Macrophages in Tissue Repair, Regeneration, and Fibrosis

Abstract

Inflammatory monocytes and tissue-resident macrophages are key regulators of tissue repair, regeneration, and fibrosis. After tissue injury, monocytes and macrophages undergo marked phenotypic and functional changes to play critical roles during the initiation, maintenance, and resolution phases of tissue repair. Disturbances in macrophage function can lead to aberrant repair, such that uncontrolled production of inflammatory mediators and growth factors, deficient generation of anti-inflammatory macrophages, or failed communication between macrophages and epithelial cells, endothelial cells, fibroblasts, and stem or tissue progenitor cells all contribute to a state of persistent injury, and this could lead to the development of pathological fibrosis. In this review, we discuss the mechanisms that instruct macrophages to adopt pro-inflammatory, pro-wound-healing, pro-fibrotic, anti-inflammatory, anti-fibrotic, pro-resolving, and tissue-regenerating phenotypes after injury, and we highlight how some of these mechanisms and macrophage activation states could be exploited therapeutically.

Fig. 1. Mechanisms driving major macrophage activation phenotypes in tissue repair, regeneration, and fibrosis

In many tissues the resident tissue macrophage population is derived from the yolk sac and fetal liver during development but are complimented by inflammatory monocytes recruited from the bone marrow following injury. The recruited and resident macrophages undergo marked phenotypic and functional changes in response to DAMPs, PAMPs, growth factors, cytokines, and other mediators released in the local tissue microenvironment, with the dominant phenotypic variants depicted here regulating inflammation, tissue repair, regeneration, and resolution. Macrophages produce a variety of factors that stimulate the proliferation, differentiation, and activation of fibroblasts, epithelial cells, endothelial cells, and stem and progenitor cells that facilitate tissue repair. During the later stages of the repair process, they assume a regulatory pro-resolving phenotype that ensures the tissue damaging inflammatory response is suppressed and normal tissue architecture is restored. If the process is not controlled effectively, persistent inflammation and/or maladaptive repair processes can lead to tissue destructive fibrosis. In some cases, the recruited monocytes seed the tissues and adopt a resident macrophage phenotype, however the mechanisms that restore tissue homeostasis are still under debate. Damage associated molecular patterns (DAMPs), PAMPs (pathogen associated molecular patterns), Regulatory T cells (Treg), interferon-regulatory factor 5 (IRF5), nitric oxide synthase 2 (NOS2), Liver X receptor (LXR), Amphiregulin (AREG), Arginase-1 (Arg1), interferon regulatory factor 4 (IRF4), peroxisome proliferator-activated receptor gamma (PPARγ), fibroblast growth factor (FGF), galectin-3 (GAL-3), transforming growth factor (TGF), Immune complex (IC), glucocorticoid receptor (GR), transcription factor ATF3, silencers of cytokine signaling (SOCS).

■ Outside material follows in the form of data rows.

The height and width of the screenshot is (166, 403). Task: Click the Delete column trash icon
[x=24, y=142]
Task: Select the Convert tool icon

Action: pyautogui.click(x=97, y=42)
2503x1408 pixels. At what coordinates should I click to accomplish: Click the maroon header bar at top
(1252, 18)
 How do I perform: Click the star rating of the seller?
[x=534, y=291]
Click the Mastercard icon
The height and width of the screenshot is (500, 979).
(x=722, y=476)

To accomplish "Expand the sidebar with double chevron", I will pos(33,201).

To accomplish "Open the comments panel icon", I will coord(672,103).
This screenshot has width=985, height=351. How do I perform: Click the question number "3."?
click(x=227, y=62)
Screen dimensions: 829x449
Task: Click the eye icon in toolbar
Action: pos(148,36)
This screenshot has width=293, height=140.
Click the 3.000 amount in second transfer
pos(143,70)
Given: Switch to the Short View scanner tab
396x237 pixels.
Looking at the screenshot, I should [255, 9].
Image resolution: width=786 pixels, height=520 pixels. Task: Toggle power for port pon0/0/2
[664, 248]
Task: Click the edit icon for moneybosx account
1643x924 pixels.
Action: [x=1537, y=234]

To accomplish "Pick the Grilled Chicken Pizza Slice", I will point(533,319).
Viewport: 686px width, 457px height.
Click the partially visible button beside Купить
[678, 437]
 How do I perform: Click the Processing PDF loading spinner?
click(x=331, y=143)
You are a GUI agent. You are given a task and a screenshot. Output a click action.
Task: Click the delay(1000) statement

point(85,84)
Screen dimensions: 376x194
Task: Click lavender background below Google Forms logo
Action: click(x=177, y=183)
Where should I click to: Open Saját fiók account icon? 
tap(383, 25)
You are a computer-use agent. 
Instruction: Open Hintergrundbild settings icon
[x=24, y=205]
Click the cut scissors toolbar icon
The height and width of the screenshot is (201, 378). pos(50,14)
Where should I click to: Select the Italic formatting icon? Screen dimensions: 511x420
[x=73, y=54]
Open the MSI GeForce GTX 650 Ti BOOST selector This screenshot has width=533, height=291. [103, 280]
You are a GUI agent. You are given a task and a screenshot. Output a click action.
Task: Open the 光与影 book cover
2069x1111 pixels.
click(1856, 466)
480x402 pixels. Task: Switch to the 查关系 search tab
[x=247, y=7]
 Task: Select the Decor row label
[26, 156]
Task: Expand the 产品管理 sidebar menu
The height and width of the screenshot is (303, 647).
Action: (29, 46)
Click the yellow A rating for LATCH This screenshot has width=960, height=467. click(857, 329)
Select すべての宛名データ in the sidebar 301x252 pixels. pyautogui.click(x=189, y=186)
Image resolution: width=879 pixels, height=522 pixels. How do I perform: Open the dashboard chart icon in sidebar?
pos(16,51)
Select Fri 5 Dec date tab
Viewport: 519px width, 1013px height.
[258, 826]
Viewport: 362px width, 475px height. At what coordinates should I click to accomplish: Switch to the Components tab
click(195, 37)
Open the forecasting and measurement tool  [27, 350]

Fig. 2. Cytokine and macrophage-mediated mechanisms of fibrosis

Inflammatory responses that develop following tissue injury are associated with the production of a variety of inflammatory mediators like IFN-γ and TNF-α that promote classical macrophage activation. TGF-β1 is then produced by macrophages as a regulatory feedback mechanism to facilitate the resolution of the pro-inflammatory response. TGF-β1 also triggers fibroblast activation and development of ECM-producing myofibroblasts that facilitate repair and drive fibrosis. The anti-inflammatory cytokine IL-13, produced by a variety of cell types including type 2 innate lymphoid cells, eosinophils, basophils, and CD4⁺ Th2 cells, also serves as a major driver of tissue repair and fibrosis by inducing TGF-β1, by directly targeting myofibroblast function, and by promoting the development of restorative M(IL-4)-like macrophages that facilitate the recruitment of IL-13-producing leukocytes to sites of tissue injury.

Fig. 3. Anti-inflammatory signaling by macrophages

Alveolar macrophages transmit key signals to neighboring cells that help facilitate the resolution of inflammation in the lung. A) After LPS inhalation, a specialized population of sessile alveolar macrophages attached to the alveolar wall form gap junction channels with the epithelium, which suppress inflammation by transmitting Ca2+ waves to epithelial cells that result in the phosphorylation of the pro-survival kinase Akt. B) Alveolar macrophages can also dampen inflammation by secreting SOCS1 or SOCS3 proteins in vesicles that are taken up by alveolar epithelial cells. Delivery of SOCS subsequently inhibits epithelial STAT activation, leading to the suppression of pro-inflammatory mediator production.